Download Melancholy and the Care of the Soul PDF
Author :
Publisher : Routledge
Release Date :
ISBN 10 : 9781351918343
Total Pages : 343 pages
Rating : 4.3/5 (191 users)

Download or read book Melancholy and the Care of the Soul written by Jeremy Schmidt and published by Routledge. This book was released on 2016-12-05 with total page 343 pages. Available in PDF, EPUB and Kindle. Book excerpt: Melancholy is rightly taken to be a central topic of concern in early modern culture, and it continues to generate scholarly interest among historians of medicine, literature, psychiatry and religion. This book considerably furthers our understanding of the issue by examining the extensive discussions of melancholy in seventeenth- and eighteenth- century religious and moral philosophical publications, many of which have received only scant attention from modern scholars. Arguing that melancholy was considered by many to be as much a 'disease of the soul' as a condition originating in bodily disorder, Dr. Schmidt reveals how insights and techniques developed in the context of ancient philosophical and early Christian discussions of the good of the soul were applied by a variety of early modern authorities to the treatment of melancholy. The book also explores ways in which various diagnostic and therapeutic languages shaped the experience and expression of melancholy and situates the melancholic experience in a series of broader discourses, including the language of religious despair dominating English Calvinism, the late Renaissance concern with the government of the passions, and eighteenth-century debates surrounding politeness and material consumption. In addition, it explores how the shifting languages of early modern melancholy altered and enabled certain perceptions of gender. As a study in intellectual history, Melancholy and the Care of the Soul offers new insights into a wide variety of early modern texts, including literary representations and medical works, and critically engages with a broad range of current scholarship in addressing some of the central interpretive issues in the history of early modern medicine, psychiatry, religion and culture.
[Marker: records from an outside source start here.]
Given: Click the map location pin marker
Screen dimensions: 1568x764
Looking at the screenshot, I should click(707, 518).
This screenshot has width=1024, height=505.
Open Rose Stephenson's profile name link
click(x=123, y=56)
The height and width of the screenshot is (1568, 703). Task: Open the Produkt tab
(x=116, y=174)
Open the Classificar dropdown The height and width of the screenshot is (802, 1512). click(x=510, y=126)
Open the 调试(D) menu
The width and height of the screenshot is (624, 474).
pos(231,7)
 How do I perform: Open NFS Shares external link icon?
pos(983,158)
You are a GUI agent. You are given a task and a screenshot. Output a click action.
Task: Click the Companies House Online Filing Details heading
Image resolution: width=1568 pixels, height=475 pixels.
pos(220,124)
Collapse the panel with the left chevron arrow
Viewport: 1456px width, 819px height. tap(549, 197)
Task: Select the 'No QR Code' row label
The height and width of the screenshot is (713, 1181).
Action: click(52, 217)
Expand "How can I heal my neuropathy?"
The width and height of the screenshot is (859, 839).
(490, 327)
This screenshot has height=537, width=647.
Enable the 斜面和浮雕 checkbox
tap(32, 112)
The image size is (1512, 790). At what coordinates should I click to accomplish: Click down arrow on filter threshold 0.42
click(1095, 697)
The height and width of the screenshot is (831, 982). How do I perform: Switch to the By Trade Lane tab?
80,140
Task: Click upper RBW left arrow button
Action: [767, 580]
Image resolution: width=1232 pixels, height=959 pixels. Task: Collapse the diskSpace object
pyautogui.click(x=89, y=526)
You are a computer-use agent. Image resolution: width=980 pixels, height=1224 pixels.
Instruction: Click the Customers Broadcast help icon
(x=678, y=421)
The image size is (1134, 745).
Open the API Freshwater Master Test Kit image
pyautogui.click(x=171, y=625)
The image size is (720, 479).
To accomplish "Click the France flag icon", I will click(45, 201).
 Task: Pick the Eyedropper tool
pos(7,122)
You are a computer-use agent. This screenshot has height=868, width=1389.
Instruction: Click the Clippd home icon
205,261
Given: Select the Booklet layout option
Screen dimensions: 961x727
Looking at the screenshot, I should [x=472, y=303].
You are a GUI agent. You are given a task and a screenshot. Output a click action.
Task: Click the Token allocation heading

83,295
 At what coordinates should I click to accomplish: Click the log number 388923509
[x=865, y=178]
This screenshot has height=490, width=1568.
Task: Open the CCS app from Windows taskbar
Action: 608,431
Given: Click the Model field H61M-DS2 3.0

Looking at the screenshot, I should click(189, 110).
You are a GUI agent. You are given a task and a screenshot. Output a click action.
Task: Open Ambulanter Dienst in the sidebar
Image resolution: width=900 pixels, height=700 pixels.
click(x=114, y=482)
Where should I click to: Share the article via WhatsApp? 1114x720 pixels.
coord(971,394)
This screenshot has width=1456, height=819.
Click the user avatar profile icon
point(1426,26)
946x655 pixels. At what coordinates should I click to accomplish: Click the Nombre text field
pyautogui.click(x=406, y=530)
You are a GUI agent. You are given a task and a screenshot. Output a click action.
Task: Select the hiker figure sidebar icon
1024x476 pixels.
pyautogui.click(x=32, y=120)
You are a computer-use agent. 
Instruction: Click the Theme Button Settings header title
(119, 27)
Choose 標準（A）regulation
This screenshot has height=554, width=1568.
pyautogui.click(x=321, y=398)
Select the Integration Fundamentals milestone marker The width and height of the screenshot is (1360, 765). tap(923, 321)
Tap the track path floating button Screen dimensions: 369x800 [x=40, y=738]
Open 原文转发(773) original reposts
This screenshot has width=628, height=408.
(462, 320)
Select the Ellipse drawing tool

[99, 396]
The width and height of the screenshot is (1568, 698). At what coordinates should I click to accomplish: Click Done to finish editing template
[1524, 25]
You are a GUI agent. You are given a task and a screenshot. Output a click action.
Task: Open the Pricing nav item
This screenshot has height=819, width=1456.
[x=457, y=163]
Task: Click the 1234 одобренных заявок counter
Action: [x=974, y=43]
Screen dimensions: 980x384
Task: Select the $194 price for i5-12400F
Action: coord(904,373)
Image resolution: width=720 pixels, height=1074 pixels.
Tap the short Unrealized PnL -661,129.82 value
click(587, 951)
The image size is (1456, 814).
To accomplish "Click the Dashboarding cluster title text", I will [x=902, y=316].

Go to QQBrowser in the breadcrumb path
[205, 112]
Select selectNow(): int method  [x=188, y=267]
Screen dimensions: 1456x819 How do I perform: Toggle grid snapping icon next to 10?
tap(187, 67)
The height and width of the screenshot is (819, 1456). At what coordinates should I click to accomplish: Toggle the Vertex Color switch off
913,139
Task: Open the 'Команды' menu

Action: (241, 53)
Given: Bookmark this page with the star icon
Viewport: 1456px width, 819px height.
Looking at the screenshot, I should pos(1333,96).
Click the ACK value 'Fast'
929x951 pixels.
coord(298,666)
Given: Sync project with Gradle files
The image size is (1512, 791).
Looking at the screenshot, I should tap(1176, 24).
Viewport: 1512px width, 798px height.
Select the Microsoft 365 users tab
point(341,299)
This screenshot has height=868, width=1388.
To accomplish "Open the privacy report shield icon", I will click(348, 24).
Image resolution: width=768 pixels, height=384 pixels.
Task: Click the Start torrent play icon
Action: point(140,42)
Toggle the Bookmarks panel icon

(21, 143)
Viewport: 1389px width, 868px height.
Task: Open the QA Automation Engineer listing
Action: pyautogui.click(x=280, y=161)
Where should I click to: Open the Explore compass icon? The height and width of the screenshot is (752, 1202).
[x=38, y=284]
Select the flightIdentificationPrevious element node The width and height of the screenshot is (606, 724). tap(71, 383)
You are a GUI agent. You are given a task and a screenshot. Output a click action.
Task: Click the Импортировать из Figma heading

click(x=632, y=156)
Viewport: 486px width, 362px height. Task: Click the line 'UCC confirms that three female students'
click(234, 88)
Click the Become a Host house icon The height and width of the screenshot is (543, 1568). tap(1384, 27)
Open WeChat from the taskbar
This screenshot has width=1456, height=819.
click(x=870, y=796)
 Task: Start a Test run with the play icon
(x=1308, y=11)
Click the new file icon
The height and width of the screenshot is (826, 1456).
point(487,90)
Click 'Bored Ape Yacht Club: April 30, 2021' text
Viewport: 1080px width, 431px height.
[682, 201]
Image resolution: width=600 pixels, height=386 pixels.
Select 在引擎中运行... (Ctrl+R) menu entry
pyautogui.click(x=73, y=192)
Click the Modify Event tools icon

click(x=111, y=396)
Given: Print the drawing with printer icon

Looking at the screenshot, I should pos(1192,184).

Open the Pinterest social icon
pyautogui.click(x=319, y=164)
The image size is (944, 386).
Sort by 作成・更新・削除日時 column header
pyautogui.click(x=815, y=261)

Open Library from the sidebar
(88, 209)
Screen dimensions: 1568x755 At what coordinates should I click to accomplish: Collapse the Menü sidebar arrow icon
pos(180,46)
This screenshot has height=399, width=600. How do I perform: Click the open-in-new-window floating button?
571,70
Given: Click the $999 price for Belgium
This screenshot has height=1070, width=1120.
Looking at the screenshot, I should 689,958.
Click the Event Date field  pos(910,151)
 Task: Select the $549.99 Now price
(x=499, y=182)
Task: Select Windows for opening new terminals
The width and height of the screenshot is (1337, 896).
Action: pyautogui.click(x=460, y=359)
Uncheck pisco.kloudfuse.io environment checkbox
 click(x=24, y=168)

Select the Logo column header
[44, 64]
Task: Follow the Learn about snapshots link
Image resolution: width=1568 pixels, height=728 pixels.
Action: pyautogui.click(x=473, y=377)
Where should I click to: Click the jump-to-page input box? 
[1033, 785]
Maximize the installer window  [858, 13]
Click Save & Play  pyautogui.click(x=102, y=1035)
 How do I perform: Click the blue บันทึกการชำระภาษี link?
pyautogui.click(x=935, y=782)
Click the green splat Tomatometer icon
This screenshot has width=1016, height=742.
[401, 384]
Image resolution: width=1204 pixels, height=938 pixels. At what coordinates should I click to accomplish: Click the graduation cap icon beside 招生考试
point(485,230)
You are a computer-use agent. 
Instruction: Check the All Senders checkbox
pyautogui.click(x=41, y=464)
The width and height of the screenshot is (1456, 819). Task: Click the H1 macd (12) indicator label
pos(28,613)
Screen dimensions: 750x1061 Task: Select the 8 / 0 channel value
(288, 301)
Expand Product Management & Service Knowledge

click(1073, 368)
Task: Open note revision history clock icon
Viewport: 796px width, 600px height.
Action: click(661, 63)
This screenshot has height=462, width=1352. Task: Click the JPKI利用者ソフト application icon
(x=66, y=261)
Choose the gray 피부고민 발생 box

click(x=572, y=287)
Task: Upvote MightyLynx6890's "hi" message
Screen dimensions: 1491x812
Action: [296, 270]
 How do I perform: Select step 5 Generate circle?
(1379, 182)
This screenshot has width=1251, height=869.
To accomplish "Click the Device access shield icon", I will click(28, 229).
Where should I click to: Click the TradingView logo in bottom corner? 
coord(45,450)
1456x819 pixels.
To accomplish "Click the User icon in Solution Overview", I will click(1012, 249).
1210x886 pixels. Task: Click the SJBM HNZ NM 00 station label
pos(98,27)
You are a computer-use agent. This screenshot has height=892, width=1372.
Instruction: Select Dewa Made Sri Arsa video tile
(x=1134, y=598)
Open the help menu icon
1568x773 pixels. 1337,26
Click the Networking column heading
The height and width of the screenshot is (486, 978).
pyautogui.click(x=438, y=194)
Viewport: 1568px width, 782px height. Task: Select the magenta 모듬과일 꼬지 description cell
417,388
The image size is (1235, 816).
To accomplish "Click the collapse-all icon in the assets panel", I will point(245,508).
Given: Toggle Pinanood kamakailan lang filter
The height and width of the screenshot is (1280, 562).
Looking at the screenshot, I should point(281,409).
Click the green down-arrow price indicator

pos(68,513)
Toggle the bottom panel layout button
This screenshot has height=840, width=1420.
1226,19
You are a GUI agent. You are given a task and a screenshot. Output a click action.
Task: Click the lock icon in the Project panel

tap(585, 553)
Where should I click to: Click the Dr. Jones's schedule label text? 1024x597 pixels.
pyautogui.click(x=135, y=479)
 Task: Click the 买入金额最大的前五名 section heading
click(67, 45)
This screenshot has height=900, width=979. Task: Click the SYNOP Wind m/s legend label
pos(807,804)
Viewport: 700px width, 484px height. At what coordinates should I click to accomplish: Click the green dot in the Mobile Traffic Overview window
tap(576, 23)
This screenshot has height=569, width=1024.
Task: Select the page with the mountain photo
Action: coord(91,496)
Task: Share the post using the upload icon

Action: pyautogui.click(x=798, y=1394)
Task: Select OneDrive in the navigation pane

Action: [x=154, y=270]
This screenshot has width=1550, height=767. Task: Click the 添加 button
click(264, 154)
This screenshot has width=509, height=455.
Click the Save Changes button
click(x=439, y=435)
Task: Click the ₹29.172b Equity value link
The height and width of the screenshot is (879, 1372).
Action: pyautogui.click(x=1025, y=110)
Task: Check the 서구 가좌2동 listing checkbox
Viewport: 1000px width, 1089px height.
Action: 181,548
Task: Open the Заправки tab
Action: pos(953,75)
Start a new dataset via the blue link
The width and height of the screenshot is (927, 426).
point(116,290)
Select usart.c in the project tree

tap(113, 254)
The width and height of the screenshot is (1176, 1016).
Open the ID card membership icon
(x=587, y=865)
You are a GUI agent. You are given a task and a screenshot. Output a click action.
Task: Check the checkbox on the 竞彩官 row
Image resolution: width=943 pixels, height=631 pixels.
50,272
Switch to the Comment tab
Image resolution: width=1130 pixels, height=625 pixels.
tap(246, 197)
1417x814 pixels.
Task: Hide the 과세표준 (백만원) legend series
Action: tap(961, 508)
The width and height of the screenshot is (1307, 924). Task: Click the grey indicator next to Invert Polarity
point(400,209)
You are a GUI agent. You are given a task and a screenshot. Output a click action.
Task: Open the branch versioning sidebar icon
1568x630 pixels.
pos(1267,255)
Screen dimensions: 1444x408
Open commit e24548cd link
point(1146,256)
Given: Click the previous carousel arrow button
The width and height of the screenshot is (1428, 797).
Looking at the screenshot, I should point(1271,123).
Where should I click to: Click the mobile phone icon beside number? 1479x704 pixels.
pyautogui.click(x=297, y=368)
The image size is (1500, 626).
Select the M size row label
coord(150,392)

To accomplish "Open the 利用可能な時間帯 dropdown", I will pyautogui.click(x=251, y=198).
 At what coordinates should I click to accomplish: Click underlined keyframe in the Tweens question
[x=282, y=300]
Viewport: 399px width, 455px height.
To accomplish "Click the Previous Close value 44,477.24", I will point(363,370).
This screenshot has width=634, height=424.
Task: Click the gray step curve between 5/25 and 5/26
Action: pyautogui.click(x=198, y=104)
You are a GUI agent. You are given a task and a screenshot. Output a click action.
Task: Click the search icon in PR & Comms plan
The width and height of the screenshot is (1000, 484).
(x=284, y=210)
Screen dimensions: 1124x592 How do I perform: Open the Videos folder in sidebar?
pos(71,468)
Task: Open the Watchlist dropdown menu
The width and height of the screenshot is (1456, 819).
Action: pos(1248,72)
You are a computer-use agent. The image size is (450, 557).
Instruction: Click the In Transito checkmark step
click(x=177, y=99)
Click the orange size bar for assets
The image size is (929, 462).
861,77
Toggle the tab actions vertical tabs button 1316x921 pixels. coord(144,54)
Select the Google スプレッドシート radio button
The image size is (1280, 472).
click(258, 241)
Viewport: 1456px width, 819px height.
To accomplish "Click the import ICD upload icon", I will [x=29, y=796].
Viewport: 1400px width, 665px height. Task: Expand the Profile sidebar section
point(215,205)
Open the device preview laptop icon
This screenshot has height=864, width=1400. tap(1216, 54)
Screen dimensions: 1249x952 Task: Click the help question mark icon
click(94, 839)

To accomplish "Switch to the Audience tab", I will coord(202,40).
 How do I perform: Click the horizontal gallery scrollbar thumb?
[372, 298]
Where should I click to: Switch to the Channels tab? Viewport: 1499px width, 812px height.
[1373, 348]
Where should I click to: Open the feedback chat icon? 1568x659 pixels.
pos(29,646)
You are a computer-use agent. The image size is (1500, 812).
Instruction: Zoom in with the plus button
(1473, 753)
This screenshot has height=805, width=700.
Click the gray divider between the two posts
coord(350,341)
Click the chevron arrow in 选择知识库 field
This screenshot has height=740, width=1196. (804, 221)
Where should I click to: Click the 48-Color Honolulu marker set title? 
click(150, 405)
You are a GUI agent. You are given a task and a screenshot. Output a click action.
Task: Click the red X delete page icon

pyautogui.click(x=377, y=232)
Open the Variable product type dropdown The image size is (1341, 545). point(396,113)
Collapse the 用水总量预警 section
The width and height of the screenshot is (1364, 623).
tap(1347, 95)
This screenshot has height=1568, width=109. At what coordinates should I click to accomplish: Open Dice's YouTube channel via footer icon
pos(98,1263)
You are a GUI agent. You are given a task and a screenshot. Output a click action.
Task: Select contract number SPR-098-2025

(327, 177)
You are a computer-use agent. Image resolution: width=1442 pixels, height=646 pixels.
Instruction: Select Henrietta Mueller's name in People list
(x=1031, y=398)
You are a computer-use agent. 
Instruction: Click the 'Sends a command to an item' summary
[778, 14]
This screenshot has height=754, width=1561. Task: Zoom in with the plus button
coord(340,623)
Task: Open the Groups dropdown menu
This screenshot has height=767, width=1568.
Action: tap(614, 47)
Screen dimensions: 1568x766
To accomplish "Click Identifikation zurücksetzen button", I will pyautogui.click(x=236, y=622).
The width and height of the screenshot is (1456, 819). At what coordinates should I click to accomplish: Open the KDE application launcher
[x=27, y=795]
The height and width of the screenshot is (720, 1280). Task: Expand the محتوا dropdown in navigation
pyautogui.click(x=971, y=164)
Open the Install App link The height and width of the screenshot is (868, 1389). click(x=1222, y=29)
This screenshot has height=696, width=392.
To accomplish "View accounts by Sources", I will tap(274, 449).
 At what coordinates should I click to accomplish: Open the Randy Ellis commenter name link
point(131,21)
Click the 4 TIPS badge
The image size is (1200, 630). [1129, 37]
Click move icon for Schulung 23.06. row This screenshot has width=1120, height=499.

Download Orozco's American Epic PDF
Author :
Publisher : Duke University Press Books
Release Date :
ISBN 10 : 1478002980
Total Pages : 0 pages
Rating : 4.0/5 (298 users)

Download or read book Orozco's American Epic written by Mary K. Coffey and published by Duke University Press Books. This book was released on 2020-02-28 with total page 0 pages. Available in PDF, EPUB and Kindle. Book excerpt: Between 1932 and 1934, José Clemente Orozco painted the twenty-four-panel mural cycle entitled The Epic of American Civilization in Dartmouth College's Baker-Berry Library. An artifact of Orozco's migration from Mexico to the United States, the Epic represents a turning point in his career, standing as the only fresco in which he explores both US-American and Mexican narratives of national history, progress, and identity. While his title invokes the heroic epic form, the mural indicts history as complicit in colonial violence. It questions the claims of Manifest Destiny in the United States and the Mexican desire to mend the wounds of conquest in pursuit of a postcolonial national project. In Orozco's American Epic Mary K. Coffey places Orozco in the context of his contemporaries, such as Diego Rivera and David Alfaro Siqueiros, and demonstrates the Epic's power as a melancholic critique of official indigenism, industrial progress, and Marxist messianism. In the process, Coffey finds within Orozco's work a call for justice that resonates with contemporary debates about race, immigration, borders, and nationality.